The Cyber Resilience Act (CRA) needs you to do a risk assessment, but let's be real, if you're building an indie game or a straightforward app, you need a practical approach. Forget overly complex frameworks for a moment. A solid starting point is to look at the "properties" your software must have according to Annex I, Part I of the CRA, and then ask: "What could go wrong with these?"
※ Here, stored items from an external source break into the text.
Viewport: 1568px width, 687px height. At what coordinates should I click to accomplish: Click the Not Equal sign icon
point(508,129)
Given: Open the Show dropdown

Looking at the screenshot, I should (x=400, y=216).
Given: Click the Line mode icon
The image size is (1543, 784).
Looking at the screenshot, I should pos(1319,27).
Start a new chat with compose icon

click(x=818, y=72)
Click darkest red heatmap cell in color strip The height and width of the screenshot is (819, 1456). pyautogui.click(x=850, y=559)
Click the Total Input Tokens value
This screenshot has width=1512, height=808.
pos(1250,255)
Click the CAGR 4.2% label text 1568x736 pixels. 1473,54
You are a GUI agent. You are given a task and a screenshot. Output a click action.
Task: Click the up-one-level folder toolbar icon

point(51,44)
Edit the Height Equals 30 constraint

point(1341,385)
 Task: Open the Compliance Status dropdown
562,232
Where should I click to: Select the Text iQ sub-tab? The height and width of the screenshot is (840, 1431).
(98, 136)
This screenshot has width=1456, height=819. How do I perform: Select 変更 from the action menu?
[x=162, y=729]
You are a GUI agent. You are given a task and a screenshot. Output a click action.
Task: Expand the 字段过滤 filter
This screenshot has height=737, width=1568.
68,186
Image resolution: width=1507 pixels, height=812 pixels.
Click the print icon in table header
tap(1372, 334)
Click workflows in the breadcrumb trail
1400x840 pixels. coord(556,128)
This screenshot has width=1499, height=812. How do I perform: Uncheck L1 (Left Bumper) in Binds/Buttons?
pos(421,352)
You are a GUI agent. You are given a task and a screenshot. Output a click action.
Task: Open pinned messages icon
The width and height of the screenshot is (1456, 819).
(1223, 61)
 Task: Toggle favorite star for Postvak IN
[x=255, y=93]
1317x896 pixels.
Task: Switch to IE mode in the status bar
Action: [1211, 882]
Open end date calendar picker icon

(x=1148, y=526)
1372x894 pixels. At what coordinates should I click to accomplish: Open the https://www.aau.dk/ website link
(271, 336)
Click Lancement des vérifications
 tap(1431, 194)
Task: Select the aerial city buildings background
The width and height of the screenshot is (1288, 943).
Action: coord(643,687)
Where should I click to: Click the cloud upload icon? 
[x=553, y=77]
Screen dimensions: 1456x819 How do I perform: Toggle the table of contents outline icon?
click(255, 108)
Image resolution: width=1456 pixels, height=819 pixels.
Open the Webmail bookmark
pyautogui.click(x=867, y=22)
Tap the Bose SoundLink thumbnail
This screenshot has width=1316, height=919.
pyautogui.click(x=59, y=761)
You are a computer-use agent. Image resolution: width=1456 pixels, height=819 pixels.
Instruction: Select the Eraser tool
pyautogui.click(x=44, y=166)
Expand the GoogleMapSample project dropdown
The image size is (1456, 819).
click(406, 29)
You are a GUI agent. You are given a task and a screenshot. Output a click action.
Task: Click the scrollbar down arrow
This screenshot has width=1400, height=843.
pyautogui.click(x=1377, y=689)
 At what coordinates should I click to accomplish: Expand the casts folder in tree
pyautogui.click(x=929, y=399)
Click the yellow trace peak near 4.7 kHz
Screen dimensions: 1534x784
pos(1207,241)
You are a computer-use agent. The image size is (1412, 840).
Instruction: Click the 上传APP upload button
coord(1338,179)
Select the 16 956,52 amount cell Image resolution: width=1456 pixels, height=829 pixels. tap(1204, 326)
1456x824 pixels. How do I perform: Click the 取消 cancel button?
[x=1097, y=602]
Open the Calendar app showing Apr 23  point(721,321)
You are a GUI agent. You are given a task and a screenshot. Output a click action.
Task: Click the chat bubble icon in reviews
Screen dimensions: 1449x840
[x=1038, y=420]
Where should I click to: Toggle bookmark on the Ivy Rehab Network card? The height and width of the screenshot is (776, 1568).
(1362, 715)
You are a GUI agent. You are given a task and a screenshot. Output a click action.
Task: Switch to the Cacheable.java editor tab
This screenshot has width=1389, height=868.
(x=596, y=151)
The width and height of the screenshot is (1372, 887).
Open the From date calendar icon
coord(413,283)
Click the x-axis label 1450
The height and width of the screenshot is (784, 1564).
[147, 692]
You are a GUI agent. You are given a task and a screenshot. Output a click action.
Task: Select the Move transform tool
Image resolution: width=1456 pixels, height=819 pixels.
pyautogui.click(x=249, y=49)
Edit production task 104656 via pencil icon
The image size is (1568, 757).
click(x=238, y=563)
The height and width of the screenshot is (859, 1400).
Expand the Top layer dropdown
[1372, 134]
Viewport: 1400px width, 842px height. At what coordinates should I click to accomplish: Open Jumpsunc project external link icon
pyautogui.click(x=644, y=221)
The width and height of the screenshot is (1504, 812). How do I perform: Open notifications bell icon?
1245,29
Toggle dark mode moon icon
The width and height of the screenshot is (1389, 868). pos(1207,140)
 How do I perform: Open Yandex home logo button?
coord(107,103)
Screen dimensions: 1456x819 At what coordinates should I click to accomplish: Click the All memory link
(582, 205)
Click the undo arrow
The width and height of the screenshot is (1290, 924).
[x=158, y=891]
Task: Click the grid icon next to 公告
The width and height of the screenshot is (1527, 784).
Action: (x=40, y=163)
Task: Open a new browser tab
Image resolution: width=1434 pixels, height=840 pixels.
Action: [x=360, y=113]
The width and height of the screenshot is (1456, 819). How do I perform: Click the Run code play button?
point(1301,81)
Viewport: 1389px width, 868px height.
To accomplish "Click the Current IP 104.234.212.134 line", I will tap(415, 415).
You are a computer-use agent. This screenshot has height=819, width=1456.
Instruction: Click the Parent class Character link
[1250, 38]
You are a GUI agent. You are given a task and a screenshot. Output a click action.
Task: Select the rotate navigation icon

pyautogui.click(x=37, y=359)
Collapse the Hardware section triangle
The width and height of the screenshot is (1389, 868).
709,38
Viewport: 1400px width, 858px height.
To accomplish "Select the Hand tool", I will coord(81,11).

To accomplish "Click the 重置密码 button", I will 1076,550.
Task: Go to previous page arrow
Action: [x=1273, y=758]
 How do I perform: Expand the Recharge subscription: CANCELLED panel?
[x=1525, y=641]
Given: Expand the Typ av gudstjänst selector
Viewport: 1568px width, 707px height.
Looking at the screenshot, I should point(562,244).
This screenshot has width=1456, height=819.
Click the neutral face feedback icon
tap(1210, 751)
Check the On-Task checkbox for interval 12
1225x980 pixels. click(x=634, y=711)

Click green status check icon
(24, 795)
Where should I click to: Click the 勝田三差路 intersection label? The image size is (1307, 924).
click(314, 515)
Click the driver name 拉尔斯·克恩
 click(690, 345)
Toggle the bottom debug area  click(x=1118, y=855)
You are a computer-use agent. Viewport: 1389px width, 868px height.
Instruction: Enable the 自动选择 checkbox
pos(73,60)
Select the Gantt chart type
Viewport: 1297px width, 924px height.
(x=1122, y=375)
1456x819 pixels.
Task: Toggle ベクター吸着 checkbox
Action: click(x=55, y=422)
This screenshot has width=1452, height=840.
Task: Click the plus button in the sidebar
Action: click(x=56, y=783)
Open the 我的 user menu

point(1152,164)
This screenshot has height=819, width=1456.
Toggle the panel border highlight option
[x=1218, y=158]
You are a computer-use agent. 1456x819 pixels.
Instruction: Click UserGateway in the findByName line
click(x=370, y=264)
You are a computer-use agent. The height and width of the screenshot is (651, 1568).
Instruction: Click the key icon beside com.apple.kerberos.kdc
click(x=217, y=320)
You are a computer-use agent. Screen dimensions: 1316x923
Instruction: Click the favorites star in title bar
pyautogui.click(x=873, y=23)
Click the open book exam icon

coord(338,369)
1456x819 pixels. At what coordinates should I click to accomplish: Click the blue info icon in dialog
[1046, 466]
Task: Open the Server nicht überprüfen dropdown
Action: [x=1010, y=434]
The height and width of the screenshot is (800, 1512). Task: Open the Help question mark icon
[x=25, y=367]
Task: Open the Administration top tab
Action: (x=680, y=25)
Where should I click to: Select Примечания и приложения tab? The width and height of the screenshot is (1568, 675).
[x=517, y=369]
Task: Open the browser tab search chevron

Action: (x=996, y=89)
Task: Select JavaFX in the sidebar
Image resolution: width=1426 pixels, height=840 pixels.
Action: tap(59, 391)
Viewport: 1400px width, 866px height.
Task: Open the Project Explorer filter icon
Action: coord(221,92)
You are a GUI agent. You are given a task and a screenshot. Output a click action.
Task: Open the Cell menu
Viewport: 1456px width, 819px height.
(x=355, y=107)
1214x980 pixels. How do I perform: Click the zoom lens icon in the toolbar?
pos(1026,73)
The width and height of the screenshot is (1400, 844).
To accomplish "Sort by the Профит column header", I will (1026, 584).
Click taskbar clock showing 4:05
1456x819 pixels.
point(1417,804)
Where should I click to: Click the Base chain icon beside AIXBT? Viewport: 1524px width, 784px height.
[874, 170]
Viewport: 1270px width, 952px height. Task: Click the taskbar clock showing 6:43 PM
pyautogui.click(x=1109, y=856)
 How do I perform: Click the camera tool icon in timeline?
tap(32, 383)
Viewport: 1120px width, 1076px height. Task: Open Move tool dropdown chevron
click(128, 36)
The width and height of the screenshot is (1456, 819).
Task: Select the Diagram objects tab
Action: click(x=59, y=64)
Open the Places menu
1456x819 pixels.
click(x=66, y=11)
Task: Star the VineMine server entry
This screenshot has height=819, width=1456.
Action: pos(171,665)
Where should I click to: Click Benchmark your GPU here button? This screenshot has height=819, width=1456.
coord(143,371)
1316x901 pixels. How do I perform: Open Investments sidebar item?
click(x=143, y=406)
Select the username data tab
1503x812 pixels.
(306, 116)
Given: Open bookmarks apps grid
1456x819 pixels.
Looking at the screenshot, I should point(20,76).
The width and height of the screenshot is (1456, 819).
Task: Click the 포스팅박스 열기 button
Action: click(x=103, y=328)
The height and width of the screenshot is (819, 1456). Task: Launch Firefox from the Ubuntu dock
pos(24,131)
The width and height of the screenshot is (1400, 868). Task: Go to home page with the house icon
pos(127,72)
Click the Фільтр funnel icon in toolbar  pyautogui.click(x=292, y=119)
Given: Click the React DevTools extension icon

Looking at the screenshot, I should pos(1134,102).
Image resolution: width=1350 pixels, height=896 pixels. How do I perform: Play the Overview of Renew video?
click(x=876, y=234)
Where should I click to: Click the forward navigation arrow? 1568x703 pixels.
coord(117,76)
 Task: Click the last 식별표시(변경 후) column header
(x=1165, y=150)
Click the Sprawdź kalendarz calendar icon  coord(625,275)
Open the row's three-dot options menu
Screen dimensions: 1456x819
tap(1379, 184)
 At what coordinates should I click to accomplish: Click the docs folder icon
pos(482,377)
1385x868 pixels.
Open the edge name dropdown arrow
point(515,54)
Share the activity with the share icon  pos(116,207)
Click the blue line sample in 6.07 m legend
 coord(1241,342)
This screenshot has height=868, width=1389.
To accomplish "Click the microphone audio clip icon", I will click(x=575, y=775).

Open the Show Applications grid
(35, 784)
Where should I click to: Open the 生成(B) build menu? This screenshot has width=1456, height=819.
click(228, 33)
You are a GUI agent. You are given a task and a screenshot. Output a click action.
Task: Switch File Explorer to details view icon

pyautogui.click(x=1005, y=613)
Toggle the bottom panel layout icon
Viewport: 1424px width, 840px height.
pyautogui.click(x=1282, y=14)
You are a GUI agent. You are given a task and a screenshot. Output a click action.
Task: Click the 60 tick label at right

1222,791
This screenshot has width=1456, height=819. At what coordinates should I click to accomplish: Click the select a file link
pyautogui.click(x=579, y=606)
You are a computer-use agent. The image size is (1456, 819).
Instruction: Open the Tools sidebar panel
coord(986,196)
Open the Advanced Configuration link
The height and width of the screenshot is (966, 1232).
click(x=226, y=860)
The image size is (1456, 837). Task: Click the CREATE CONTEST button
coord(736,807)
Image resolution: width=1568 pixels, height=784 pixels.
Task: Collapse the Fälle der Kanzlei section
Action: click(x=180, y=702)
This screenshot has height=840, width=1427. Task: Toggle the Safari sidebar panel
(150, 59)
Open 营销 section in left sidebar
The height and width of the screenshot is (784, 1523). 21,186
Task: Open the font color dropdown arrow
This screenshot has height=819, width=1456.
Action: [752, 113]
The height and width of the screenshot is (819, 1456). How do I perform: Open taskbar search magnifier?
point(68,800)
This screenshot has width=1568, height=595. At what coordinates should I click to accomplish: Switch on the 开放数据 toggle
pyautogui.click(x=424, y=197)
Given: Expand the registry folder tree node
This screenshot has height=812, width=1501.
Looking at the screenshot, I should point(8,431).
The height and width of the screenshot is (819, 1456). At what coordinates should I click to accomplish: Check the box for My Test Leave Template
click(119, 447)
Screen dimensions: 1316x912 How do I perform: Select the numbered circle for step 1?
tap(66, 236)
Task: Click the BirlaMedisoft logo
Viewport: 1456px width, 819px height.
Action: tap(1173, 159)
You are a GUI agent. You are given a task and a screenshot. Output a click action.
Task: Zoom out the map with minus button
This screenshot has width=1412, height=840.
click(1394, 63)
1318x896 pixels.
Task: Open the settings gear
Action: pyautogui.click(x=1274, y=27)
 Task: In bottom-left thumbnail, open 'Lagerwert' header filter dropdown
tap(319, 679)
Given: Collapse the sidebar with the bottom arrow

Linking Properties to Risks

Annex I, Part I, point (2) lists several essential security properties your product must have, based on your initial risk assessment. For example, your software needs to:

  • Be made available without known exploitable vulnerabilities.
  • Have a secure by default configuration.
  • Ensure vulnerabilities can be addressed through security updates.
  • Protect from unauthorized access.
  • Protect confidentiality and integrity of data.
  • Protect availability of essential functions.
  • Limit attack surfaces.

Turning Properties into Questions

A property-based assessment translates these into risk questions for your app or game:

  • Vulnerabilities: What's our process for ensuring we ship without known critical bugs in our code or our game engine? What if a new vulnerability is found in a library we use post-launch?
  • Secure Default: Does our app default to the safest settings for users? Or does it expose sensitive data by default?
  • Updates: How will we deliver security patches for our game? Is it automatic? Easy for users?
  • Access Control: If our app has user accounts, how are we preventing unauthorized access to someone else's profile or in-app purchases?
  • Data Protection: Is the player's progress in our game stored securely? Are API keys in our software hardcoded or protected?

This approach directly ties your risk identification to the CRA's essential requirements, making it very relevant.

Key Takeway

For many software products like apps and games, a practical risk assessment can start by examining the essential security properties in Annex I. Ask what could compromise these properties in your product, and you've begun identifying your key risks.